Mark strikes a chord
The issue came up in Piano Factory Group, Inc. v. Schiedmayer Celesta GMBH, a case involving a mark for keyboard musical instruments. Schiedmayer Celesta is the successor to a line of German companies that have sold such instruments under the Schiedmayer mark for almost 300 years.
Piano Factory Group sells pianos from retail outlets. Believing the Schiedmayer mark had been abandoned for pianos, Piano Factory acquired the domain name schiedmayer.com and obtained a trademark registration for the mark. It proceeded to fix the Schiedmayer label on pianos and sell them.

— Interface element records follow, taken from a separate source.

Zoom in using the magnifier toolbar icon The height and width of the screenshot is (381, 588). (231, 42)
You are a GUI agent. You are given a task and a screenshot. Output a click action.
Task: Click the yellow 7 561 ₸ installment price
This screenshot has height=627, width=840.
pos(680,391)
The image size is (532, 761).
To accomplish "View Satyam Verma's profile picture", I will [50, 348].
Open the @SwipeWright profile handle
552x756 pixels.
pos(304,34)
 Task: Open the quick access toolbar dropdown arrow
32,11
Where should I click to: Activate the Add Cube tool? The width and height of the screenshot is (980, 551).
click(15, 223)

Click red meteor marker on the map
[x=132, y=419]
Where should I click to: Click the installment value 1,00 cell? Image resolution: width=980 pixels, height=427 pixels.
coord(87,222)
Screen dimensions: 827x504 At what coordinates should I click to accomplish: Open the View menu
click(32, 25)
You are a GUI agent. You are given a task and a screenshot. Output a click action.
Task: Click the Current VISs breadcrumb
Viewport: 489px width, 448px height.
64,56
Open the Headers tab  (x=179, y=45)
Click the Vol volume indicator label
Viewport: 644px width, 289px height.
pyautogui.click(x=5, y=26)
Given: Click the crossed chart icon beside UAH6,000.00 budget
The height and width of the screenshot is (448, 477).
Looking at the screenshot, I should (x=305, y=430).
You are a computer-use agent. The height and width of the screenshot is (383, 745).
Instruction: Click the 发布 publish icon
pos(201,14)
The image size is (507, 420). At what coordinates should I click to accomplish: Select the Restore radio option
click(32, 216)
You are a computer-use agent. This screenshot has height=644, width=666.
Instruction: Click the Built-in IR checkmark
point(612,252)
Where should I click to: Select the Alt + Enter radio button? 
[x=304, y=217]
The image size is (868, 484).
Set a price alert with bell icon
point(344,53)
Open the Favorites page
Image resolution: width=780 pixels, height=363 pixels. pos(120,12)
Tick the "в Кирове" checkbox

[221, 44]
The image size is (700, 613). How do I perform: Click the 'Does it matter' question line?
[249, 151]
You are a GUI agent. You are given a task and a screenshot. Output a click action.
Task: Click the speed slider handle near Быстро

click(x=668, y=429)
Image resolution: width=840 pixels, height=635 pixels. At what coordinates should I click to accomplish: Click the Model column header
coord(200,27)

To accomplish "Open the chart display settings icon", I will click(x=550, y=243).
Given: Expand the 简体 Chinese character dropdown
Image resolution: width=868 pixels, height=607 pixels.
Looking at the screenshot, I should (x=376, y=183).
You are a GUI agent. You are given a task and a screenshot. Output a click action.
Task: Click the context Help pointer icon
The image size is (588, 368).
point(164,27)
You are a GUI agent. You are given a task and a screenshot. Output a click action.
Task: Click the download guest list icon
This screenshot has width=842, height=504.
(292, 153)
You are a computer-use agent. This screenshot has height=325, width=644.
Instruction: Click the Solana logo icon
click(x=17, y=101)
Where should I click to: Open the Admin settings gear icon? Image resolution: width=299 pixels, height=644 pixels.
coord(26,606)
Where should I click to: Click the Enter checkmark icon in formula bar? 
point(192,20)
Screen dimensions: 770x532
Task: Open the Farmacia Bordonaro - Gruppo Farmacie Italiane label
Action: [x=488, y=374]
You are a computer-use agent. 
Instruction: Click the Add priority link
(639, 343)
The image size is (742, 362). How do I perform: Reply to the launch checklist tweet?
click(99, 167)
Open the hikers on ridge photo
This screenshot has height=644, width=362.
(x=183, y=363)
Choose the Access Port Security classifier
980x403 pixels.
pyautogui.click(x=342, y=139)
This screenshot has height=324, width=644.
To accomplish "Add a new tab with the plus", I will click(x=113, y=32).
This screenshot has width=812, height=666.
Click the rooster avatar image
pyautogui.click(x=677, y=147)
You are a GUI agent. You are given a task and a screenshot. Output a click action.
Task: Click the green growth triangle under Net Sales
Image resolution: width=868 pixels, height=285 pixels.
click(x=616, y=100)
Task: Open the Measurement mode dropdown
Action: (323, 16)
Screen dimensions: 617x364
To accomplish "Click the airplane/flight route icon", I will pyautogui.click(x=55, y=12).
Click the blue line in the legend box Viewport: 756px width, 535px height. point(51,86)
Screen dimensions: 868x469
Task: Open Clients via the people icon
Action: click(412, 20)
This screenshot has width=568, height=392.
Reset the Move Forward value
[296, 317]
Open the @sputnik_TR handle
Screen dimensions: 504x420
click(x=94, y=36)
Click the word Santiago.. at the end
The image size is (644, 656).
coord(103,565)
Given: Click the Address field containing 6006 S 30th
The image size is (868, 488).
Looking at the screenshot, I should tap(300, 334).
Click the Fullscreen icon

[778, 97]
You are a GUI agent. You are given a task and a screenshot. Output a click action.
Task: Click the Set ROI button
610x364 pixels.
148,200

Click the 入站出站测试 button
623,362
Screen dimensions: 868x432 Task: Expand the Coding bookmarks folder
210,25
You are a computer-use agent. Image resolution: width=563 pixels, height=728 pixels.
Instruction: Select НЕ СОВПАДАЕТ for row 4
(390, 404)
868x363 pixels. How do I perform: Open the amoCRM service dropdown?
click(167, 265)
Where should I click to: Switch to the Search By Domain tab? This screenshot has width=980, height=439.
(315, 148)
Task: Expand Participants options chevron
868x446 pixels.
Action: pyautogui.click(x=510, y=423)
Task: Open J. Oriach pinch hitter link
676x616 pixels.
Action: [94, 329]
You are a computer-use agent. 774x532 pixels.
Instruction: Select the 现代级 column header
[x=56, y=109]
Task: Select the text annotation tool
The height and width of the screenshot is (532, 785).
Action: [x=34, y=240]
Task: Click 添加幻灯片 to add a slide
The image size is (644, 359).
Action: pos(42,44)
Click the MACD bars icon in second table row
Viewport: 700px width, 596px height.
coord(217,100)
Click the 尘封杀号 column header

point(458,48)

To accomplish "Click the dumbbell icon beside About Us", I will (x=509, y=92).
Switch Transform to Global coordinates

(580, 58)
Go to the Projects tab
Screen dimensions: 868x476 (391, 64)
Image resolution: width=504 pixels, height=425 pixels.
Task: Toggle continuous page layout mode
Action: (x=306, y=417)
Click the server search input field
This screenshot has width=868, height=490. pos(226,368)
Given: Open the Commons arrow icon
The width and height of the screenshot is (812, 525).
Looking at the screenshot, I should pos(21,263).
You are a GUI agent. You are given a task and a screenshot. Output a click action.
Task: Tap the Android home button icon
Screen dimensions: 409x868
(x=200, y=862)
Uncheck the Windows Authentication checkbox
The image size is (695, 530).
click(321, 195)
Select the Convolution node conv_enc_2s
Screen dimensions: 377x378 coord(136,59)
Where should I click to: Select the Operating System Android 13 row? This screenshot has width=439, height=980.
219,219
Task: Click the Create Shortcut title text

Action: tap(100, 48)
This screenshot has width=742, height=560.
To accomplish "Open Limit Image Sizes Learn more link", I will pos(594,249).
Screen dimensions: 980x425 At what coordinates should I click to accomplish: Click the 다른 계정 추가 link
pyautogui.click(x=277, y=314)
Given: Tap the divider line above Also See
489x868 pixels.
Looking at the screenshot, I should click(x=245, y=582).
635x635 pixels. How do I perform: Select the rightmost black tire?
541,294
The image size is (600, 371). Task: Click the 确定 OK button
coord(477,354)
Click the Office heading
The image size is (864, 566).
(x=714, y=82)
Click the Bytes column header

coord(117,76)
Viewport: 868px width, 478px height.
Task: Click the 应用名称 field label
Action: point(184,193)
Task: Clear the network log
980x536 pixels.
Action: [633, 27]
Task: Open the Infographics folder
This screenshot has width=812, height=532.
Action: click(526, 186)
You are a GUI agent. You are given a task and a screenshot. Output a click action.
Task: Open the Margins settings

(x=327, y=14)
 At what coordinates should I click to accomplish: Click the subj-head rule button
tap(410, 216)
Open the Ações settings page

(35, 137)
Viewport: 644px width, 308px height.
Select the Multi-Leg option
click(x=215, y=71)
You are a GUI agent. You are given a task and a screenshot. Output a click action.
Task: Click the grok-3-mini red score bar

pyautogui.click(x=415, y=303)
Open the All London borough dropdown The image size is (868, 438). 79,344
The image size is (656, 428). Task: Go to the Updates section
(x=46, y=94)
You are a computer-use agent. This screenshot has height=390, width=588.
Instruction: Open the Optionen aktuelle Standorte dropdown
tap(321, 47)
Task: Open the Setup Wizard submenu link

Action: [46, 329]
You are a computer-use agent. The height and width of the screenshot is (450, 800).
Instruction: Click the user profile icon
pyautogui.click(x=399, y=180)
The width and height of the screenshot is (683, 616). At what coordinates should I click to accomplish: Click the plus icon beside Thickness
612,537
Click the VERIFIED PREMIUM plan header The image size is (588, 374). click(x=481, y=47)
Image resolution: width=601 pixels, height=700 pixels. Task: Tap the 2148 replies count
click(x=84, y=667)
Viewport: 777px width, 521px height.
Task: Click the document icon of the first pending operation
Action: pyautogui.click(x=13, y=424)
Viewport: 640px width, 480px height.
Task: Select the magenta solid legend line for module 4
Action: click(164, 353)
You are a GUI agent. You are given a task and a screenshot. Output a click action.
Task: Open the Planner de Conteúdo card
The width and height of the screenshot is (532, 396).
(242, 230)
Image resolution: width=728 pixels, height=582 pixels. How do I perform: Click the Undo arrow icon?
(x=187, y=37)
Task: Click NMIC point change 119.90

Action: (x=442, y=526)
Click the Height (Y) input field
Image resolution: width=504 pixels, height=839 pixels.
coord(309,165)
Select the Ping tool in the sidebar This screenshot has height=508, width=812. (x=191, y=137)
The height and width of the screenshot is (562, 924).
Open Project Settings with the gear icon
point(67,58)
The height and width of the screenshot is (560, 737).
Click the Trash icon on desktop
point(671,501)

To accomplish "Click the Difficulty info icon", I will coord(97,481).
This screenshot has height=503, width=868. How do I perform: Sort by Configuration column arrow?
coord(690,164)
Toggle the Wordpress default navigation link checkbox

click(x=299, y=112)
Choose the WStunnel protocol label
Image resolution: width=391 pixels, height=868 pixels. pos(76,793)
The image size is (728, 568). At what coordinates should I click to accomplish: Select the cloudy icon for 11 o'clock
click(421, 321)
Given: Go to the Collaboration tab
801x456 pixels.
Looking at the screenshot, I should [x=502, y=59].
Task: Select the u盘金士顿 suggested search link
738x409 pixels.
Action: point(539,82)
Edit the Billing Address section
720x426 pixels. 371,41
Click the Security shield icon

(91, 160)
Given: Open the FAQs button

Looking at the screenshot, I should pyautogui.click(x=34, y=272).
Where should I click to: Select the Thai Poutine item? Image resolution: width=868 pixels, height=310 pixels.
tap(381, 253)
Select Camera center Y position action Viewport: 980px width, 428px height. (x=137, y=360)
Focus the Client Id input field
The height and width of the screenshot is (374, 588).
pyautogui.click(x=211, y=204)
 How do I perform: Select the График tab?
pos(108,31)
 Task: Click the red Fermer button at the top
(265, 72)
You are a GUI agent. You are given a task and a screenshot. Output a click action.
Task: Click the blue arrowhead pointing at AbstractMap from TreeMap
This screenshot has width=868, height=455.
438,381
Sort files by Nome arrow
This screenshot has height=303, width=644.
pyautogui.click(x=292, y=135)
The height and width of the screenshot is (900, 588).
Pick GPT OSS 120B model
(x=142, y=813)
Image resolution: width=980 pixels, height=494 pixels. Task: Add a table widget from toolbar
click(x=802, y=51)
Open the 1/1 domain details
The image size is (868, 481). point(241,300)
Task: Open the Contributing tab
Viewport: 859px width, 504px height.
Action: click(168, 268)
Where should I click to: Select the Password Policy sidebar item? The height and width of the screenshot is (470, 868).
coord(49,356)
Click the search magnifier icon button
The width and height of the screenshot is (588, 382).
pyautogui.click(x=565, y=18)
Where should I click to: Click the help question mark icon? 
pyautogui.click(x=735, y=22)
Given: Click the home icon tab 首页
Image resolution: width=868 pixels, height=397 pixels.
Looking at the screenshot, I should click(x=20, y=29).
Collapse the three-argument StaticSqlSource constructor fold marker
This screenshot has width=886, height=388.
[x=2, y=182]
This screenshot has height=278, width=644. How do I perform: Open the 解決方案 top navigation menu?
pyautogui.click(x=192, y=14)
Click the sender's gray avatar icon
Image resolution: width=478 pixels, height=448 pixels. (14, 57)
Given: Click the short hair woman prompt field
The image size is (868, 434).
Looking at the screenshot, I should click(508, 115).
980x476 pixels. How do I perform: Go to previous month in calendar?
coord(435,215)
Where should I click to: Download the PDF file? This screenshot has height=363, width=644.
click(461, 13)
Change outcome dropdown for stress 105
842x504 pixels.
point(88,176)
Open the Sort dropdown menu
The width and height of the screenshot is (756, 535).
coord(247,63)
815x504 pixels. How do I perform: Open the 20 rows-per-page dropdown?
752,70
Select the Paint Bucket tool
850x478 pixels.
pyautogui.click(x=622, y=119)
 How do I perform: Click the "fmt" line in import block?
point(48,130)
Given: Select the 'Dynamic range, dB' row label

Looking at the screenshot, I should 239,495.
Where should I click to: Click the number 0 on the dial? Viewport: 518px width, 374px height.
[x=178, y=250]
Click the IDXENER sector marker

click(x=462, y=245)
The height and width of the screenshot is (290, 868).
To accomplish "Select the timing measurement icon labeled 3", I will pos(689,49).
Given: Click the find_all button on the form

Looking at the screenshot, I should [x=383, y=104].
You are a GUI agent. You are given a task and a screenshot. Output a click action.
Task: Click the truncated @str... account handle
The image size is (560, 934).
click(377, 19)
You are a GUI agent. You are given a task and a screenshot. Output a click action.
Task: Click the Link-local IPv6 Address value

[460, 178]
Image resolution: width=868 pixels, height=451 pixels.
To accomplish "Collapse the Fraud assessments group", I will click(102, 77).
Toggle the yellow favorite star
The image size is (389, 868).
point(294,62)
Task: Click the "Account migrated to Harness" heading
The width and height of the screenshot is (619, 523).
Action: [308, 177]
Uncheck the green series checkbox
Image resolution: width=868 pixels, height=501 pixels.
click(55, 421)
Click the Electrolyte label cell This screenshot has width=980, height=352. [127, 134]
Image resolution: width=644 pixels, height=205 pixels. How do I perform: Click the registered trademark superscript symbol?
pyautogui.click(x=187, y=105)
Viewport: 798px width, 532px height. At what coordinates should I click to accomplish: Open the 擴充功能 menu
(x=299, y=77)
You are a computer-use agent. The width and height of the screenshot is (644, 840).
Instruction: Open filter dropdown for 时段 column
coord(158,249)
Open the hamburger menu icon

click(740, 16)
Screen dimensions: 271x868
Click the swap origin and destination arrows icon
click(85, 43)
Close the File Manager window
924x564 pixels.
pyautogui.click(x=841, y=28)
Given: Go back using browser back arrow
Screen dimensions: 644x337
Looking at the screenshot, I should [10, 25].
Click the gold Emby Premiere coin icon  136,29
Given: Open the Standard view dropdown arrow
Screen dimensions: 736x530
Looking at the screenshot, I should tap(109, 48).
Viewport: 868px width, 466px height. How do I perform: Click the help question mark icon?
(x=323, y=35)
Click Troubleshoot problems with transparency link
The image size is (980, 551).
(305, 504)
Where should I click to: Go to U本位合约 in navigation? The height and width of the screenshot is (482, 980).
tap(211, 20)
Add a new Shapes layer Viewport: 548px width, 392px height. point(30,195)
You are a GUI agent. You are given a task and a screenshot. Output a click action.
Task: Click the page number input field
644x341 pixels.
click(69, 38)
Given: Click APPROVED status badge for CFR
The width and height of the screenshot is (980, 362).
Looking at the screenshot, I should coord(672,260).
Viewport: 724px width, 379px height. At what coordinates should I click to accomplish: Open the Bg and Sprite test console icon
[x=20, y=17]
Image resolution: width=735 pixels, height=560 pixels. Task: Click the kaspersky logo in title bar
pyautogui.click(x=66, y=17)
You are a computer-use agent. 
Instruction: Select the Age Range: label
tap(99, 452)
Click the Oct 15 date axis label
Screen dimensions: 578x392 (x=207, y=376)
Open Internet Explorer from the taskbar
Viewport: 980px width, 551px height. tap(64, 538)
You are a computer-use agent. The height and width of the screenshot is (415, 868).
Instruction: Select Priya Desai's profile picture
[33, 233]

Schiedmayer filed a cancellation petition, seeking to cancel Piano Factory’s registration for the mark. It alleged that the mark falsely suggested a connection to it, in violation of federal trademark law. The TTAB granted the petition.
The Federal Circuit tunes in
On appeal, Piano Factory contended that the ATJs who ruled in its case were unconstitutionally appointed. It cited the Supreme Court’s ruling in U.S. v. Arthrex, Inc., which came out before the parties filed their appellate briefs.
The Federal Circuit, however, noted that one of the problems regarding the PTAB was that the Patent and Trademark Office (PTO) director couldn’t review its decisions. The Supreme Court’s remedy was to allow the PTO director to review final PTAB decisions and, on review, issue decisions on the board’s behalf.
Doing so aligned the PTAB with the other adjudicative body in the PTO — the TTAB. Thus, the Supreme Court effectively confirmed that the statutory scheme governing TTAB decision-making doesn’t suffer from the PTAB’s Appointment Clause problem.
The Trademark Modernization Act of 2020 (TMA) explicitly confirmed the PTO director’s authority to review TTAB decisions. But, because that law was enacted after the TTAB’s ruling in this case, Piano Factory argued that the pre-TMA ATJs were unconstitutionally appointed. The Federal Circuit rejected this notion. It pointed out that, even before the TMA, the trademark laws gave the PTO director supervisory control over ATJs.
A key decision
Things didn’t go as Piano Factory Group hoped, as the Federal Circuit affirmed the TTAB’s review structure. Any lingering uncertainty after Arthrex is moot.